PGE2 increases the dendritic length and complexity of Purkinje neurons, and can also alter neuronal firing activity in the developing ARQ197 Sigma brain. PGE2 is involved in synaptic plasticity and neuroprotection, and can also be involved in neuronal cell death and apoptosis. Prostaglandins have also been reported to induce the differentiation of neuronal cells. Moreover, the inhib ition of COX 2, can suppress neurogenesis and prolifera tion of neural progenitor cells. These studies show the important role PGE2 can play during normal develop ment of the nervous system. Furthermore, previous re search found that PGE2 can exert various effects on cell development, proliferation, and migration in a diversity of cell lines. It has been shown that PGE2 stimulates cell growth and motility in osteoblasts, prostate cancer cells, and pancreatic stellate cells.
The migration of vascular smooth muscle cells, intestinal subepithe lial myofibroblasts, dendritic cells, Inhibitors,Modulators,Libraries hepatocellular carcinoma cells, and mesangial cells can all be regulated by PGE2. However, the effects of PGE2 on neural stem cell behaviour and movement are not well character ized. Our previous studies provide some insight into the molecular mechanisms of abnormal PGE2 signalling Inhibitors,Modulators,Libraries on neuronal cells. We have found that exposure to PGE2 results in the retraction of neurites and the elevation of calcium amplitude fluctuations in growth cones of dif ferentiated Neuro 2A cells. Abnormal fatty acid metabolism through the PGE2 pathway may contribute to the pathology of neurodeve lopmental disorders such as Autism Spectrum Disorders.

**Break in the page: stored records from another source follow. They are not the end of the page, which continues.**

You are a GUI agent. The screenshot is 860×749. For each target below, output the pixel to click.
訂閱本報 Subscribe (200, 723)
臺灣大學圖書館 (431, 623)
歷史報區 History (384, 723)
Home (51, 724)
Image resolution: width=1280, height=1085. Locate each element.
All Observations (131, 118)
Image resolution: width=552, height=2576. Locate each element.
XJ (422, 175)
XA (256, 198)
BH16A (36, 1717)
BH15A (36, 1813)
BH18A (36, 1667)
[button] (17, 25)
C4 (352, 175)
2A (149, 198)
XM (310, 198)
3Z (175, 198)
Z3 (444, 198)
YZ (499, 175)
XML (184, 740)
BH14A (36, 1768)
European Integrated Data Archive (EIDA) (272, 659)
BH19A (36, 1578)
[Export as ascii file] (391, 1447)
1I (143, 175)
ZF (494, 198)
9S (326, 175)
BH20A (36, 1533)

Abnormal levels of PGE2 and other fatty acid metabolites have been identified as potential bio markers for ASD. PGE2 can Inhibitors,Modulators,Libraries act as an endogenous modulator for cerebellar development in the rat brain affecting social interaction and sensory behaviour, which are characteristic behaviours altered in ASD. A clin ical study showed that maternal exposure to the drug misoprostol, has been associ ated with the development of Moebius syndrome and Inhibitors,Modulators,Libraries autistic like symptoms. Current literature also provides evidence that PGE2 signalling interacts with another crucial developmental pathway, the canonical Wnt signalling pathway in various non neuronal cells such as osteocytes, prostate and colon cancer cells, hematopoietic stem cells, and mesenchymal stem cells.
Wnt signalling is tightly regulated in early development and is required for the formation of the nervous system. The canonical Wnt signalling pathway is composed of a network of pro teins that modify cell communication Inhibitors,Modulators,Libraries and interactions with other cells. MG132 supplier Wnt proteins bind to cell surface Frizzled receptors, where the signal is then transduced to B catenin, activating the transcription of Wnt target genes. The Wnt molecules are vital to embryonic devel opment since they can moderate cell proliferation and differentiation by participating in the determination of cell fates.